Andreas, the nazis had the idea to launch rockets from ships, but since they'd be vertically launched, the overall lack of stability made that impossible. They tried "The Dome" instead... or "La Coupole", as the French say, in whose territory that thing was constructed. So, when tecnology got ripe enough for smaller items to be launched, I thought of the first trials being made on "Deutschland", in 1944. The V1-B should have been tried out, but a longer and stronger catapult than initially planned would have to be installed to get the necessary speed to make its engine work properly. So the "Deutschland" was (in my AU, obviously) used for the first trials of what we call now missiles, the first one being the "Alpenrose", first launched vertically and then, step by step, from angled launching platforms.

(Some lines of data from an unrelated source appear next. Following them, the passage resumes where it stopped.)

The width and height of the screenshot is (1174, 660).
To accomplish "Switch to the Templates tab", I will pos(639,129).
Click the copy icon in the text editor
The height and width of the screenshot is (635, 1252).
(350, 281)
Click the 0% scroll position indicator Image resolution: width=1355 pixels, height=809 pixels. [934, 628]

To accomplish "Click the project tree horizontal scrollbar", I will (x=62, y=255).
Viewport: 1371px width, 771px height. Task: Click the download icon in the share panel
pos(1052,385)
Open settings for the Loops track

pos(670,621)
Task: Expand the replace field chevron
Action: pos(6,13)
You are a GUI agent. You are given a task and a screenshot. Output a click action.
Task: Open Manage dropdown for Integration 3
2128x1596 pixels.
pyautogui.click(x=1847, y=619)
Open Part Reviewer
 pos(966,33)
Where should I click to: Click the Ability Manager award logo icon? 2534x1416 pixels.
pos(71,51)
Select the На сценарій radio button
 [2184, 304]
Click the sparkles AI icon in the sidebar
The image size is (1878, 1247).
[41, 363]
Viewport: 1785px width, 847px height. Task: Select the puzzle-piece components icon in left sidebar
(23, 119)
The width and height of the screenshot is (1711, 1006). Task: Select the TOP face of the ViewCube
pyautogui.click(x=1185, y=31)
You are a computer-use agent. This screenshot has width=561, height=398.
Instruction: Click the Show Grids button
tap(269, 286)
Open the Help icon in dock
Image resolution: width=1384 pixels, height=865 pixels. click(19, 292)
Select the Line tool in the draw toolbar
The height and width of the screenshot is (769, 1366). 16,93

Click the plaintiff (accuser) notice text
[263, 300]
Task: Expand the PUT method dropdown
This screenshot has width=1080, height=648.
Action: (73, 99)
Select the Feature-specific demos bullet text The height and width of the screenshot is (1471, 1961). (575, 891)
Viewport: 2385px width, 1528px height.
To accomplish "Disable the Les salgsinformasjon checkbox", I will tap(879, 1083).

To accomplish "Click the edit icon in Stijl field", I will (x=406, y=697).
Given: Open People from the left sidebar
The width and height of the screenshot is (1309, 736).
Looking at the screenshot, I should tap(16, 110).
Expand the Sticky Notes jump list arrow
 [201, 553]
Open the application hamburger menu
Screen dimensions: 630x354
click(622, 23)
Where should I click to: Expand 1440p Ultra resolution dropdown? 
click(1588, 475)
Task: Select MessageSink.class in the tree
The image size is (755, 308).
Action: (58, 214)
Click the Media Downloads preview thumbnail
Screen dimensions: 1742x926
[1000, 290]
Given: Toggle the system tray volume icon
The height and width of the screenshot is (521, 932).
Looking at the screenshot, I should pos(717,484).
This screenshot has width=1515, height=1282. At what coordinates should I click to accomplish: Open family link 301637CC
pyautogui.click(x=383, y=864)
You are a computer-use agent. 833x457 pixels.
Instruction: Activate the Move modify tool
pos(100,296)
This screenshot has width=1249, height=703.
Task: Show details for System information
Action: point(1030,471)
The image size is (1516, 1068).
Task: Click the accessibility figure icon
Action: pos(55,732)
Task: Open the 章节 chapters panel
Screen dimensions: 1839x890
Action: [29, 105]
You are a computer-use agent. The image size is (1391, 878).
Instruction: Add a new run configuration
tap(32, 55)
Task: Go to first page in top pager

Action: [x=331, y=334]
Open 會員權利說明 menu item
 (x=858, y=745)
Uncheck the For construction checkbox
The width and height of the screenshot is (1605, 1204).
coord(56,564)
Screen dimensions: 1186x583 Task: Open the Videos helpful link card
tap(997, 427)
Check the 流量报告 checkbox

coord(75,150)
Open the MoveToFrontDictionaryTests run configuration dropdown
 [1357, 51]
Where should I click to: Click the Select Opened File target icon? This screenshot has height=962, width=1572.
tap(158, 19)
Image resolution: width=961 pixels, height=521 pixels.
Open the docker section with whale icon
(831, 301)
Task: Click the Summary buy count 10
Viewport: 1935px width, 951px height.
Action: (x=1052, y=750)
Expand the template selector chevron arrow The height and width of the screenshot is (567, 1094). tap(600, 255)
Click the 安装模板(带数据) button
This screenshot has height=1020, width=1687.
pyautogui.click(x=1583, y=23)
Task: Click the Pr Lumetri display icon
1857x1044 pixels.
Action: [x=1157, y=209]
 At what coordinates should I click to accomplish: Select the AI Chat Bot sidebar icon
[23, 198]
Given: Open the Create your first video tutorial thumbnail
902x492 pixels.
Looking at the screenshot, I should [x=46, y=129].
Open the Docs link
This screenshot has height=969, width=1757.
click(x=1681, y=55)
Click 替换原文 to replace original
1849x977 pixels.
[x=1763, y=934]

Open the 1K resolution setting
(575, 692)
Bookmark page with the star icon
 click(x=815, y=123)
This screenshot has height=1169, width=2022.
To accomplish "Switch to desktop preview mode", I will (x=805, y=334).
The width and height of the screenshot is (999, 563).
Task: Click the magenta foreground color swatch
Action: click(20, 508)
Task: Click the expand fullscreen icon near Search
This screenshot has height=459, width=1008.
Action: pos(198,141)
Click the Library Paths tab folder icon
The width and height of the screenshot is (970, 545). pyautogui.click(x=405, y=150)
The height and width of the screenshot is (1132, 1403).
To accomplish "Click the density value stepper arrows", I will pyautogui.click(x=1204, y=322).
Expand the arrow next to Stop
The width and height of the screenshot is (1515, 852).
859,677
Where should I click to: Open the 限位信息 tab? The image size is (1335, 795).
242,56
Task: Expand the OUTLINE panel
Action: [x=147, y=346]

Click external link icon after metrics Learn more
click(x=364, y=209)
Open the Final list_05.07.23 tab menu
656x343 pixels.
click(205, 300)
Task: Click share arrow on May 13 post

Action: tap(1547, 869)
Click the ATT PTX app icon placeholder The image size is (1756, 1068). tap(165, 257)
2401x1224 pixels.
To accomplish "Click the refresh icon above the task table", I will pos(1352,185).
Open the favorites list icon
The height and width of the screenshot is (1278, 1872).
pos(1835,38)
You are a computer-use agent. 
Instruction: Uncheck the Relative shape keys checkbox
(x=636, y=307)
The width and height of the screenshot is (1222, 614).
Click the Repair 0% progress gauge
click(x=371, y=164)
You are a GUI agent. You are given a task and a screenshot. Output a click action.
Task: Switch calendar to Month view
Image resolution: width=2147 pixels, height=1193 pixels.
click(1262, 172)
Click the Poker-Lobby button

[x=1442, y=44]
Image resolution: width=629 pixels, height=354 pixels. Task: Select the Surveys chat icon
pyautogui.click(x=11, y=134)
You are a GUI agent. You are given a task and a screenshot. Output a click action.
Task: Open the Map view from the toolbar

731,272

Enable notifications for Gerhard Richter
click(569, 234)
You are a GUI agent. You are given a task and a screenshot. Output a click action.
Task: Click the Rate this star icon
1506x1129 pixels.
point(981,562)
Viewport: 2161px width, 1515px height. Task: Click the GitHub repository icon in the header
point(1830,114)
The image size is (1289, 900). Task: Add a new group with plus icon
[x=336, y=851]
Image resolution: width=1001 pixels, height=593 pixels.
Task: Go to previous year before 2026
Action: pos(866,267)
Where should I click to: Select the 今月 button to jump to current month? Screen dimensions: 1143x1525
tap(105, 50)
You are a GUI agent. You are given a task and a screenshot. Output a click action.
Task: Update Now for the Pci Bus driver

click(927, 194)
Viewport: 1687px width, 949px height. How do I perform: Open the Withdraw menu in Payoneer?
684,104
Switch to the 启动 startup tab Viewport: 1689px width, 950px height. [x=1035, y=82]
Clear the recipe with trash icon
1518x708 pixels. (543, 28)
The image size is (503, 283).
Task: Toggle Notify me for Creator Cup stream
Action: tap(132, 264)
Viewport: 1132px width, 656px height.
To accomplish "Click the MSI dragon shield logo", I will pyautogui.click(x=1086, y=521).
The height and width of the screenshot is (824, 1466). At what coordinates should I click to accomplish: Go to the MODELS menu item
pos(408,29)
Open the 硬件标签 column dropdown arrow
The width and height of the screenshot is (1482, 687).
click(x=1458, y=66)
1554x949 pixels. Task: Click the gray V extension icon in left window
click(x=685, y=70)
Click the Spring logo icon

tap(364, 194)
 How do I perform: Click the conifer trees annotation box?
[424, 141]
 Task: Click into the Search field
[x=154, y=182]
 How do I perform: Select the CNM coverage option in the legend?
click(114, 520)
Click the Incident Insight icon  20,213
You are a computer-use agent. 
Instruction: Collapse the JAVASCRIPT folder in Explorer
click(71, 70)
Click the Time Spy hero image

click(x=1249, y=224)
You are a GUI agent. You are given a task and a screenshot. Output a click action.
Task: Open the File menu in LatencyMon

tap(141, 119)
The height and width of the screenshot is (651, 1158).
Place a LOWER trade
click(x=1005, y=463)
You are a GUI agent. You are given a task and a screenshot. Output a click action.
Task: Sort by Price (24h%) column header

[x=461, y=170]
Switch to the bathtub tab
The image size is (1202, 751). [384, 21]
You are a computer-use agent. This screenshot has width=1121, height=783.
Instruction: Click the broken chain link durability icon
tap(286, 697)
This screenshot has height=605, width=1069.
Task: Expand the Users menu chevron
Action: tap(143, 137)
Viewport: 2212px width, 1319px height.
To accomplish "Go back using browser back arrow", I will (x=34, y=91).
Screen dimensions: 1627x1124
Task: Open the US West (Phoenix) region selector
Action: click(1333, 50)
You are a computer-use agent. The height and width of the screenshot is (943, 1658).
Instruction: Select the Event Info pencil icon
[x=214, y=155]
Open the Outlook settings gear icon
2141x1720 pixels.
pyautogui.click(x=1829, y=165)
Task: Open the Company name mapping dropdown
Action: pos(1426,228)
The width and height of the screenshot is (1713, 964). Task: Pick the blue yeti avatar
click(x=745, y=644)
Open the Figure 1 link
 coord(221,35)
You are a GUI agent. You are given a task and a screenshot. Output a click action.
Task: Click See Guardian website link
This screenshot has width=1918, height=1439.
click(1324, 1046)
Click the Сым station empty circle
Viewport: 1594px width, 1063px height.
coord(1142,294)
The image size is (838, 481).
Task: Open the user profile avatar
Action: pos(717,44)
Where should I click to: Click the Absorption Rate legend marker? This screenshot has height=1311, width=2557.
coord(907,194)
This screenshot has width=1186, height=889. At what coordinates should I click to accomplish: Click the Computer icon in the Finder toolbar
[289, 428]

The triple mounted launching platform for "Alpenrose" and "Stieglitz" missiles, the first two ones to be succesfully developed to be launched from a ship. The first one with a range of 35 km, the second one 60 km. Both had a magnetic sensor mounted on a two axis moveable device (left/right and up/down). After being launched from the platform on the ship they were initially guided by radio control to get the correct heading to the target. Then, getting closer to the target, the magnetic impulse sensor took over and it was linked by thin wires to the missile's fins, correcting the trajectory to where the magnetic signal came from.

[ img ]

Here is a drawing of "my" Stieglitz missile, a design sort of a very small V2 rocket, initially with a 120 kg explosive device inside a tungsten hardened shell to be able to penetrate up to 10 cm thick armour plates. Alpenrose was a smaller rocket with an 80 kg explosive warhead and a shorter range. Both missiles were developed by the same team which had developed the "Fritz X" "Ruhrstahl SD 1400 X" in the years 1941 to 1943 and were built in license by (AU) "Lindau-Bodensee-Werke".

[ img ]

This was only an intermediate comment to detail a bit what kind of importance "Deutschland" had in the DKM and why (in AU...) it is being preserved as a museum ship at Kiel and still participates in more important sea parades.